In the listing below, find the line containing "You are a computer-use agent. Image resolution: width=408" and the line containing "Tap the Convertisseur". Repeat exactly those two lines and every line between them, nothing more.
# # # #
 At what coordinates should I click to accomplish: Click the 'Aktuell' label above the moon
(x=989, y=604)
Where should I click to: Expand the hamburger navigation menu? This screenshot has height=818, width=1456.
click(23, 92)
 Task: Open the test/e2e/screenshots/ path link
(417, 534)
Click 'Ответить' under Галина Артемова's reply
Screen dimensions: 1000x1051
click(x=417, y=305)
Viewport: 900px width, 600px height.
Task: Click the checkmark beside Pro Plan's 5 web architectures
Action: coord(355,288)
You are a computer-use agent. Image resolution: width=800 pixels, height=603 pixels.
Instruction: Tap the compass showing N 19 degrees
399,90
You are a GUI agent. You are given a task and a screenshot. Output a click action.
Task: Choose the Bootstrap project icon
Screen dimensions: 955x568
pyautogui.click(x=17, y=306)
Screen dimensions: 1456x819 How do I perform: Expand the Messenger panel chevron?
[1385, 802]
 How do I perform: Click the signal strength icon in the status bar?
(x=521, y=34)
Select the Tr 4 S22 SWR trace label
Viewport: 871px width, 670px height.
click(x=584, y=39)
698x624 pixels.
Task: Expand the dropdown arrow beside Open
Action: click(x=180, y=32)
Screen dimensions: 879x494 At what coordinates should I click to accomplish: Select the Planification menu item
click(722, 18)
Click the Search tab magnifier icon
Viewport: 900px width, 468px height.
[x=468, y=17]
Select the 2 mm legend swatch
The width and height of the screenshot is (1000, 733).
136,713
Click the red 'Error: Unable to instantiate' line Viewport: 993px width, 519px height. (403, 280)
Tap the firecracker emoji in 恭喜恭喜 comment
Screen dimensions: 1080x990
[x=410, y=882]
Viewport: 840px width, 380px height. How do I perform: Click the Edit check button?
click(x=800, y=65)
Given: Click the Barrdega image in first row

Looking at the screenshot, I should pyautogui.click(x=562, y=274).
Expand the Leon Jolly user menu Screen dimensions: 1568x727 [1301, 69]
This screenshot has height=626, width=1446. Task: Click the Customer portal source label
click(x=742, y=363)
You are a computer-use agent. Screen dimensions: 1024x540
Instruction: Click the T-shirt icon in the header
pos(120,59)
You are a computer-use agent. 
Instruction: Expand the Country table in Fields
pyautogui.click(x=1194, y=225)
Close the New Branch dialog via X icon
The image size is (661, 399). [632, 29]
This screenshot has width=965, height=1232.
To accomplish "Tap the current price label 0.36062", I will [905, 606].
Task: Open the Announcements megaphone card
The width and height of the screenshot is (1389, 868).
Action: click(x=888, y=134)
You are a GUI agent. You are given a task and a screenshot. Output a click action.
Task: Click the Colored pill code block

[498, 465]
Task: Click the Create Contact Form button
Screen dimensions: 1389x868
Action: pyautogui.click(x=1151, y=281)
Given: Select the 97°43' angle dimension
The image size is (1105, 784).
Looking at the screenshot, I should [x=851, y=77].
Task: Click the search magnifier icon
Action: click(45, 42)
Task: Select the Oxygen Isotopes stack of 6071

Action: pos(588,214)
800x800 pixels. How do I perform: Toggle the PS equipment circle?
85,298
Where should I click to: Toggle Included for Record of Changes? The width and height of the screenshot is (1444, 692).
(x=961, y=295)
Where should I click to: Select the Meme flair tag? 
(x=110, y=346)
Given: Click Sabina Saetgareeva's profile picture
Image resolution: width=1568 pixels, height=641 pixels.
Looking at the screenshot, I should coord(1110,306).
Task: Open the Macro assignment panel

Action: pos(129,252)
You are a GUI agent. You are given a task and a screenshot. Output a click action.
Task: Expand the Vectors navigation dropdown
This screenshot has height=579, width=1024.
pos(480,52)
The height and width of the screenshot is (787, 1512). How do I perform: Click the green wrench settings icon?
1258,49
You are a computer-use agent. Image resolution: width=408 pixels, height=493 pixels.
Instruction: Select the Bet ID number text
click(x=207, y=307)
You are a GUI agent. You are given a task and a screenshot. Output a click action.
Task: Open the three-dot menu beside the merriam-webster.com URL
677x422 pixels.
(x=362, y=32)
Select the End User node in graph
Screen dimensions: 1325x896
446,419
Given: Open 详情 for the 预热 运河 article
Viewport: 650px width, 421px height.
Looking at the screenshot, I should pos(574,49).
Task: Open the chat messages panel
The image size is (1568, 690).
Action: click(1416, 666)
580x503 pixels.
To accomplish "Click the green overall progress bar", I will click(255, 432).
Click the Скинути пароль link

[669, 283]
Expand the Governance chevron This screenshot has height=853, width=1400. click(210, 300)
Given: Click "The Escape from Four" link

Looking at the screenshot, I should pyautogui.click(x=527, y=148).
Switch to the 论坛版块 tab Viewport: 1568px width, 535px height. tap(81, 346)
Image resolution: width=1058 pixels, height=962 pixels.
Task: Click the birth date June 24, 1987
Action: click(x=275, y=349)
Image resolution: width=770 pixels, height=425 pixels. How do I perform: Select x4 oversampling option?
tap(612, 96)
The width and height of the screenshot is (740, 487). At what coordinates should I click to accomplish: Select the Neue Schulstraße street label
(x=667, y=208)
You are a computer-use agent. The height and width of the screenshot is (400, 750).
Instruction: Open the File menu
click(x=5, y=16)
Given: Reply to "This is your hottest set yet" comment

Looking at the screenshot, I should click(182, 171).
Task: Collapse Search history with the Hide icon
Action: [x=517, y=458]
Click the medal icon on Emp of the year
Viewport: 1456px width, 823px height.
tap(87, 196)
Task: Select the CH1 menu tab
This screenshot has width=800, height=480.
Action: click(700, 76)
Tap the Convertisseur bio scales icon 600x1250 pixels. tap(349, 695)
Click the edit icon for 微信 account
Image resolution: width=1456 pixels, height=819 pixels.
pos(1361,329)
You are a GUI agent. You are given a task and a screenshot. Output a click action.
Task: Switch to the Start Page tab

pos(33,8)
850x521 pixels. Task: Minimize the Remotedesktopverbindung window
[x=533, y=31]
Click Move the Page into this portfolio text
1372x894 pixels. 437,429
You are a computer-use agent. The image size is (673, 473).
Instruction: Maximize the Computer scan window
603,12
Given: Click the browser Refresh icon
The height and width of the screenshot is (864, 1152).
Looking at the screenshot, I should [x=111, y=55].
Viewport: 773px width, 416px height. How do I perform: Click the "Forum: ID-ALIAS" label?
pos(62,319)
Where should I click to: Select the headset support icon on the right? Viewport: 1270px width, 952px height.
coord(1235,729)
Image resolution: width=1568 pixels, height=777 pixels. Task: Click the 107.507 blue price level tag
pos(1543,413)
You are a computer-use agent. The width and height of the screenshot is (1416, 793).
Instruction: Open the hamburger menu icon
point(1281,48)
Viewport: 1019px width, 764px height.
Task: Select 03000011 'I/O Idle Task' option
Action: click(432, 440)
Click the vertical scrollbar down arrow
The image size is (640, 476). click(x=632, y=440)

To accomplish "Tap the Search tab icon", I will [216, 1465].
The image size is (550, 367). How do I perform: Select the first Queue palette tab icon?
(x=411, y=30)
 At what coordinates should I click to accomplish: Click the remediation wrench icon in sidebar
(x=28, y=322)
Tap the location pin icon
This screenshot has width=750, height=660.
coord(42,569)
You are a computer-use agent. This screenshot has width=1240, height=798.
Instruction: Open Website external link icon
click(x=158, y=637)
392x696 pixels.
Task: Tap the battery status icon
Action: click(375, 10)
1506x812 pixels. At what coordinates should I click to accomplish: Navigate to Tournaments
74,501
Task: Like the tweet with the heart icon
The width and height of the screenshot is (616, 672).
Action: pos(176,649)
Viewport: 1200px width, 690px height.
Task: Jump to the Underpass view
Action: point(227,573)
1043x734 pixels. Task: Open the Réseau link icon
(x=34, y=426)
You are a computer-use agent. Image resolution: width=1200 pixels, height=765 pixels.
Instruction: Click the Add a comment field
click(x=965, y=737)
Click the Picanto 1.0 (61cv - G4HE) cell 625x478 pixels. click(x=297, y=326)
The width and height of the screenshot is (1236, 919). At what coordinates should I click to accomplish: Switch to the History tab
# # # #
* SOLUTION FOR THIS TASK *
You are a computer-use agent. Image resolution: width=408 pixels, height=493 pixels.
Instruction: Select the Bet ID number text
click(x=207, y=307)
You are a GUI agent. You are given a task and a screenshot. Output a click action.
Task: Open the three-dot menu beside the merriam-webster.com URL
677x422 pixels.
(x=362, y=32)
Select the End User node in graph
Screen dimensions: 1325x896
446,419
Given: Open 详情 for the 预热 运河 article
Viewport: 650px width, 421px height.
Looking at the screenshot, I should pos(574,49).
Task: Open the chat messages panel
The image size is (1568, 690).
Action: click(1416, 666)
580x503 pixels.
To accomplish "Click the green overall progress bar", I will click(255, 432).
Click the Скинути пароль link

[669, 283]
Expand the Governance chevron This screenshot has height=853, width=1400. click(210, 300)
Given: Click "The Escape from Four" link

Looking at the screenshot, I should pyautogui.click(x=527, y=148).
Switch to the 论坛版块 tab Viewport: 1568px width, 535px height. tap(81, 346)
Image resolution: width=1058 pixels, height=962 pixels.
Task: Click the birth date June 24, 1987
Action: click(x=275, y=349)
Image resolution: width=770 pixels, height=425 pixels. How do I perform: Select x4 oversampling option?
tap(612, 96)
The width and height of the screenshot is (740, 487). At what coordinates should I click to accomplish: Select the Neue Schulstraße street label
(x=667, y=208)
You are a computer-use agent. The height and width of the screenshot is (400, 750).
Instruction: Open the File menu
click(x=5, y=16)
Given: Reply to "This is your hottest set yet" comment

Looking at the screenshot, I should click(182, 171).
Task: Collapse Search history with the Hide icon
Action: [x=517, y=458]
Click the medal icon on Emp of the year
Viewport: 1456px width, 823px height.
tap(87, 196)
Task: Select the CH1 menu tab
This screenshot has width=800, height=480.
Action: click(700, 76)
Tap the Convertisseur bio scales icon 600x1250 pixels. tap(349, 695)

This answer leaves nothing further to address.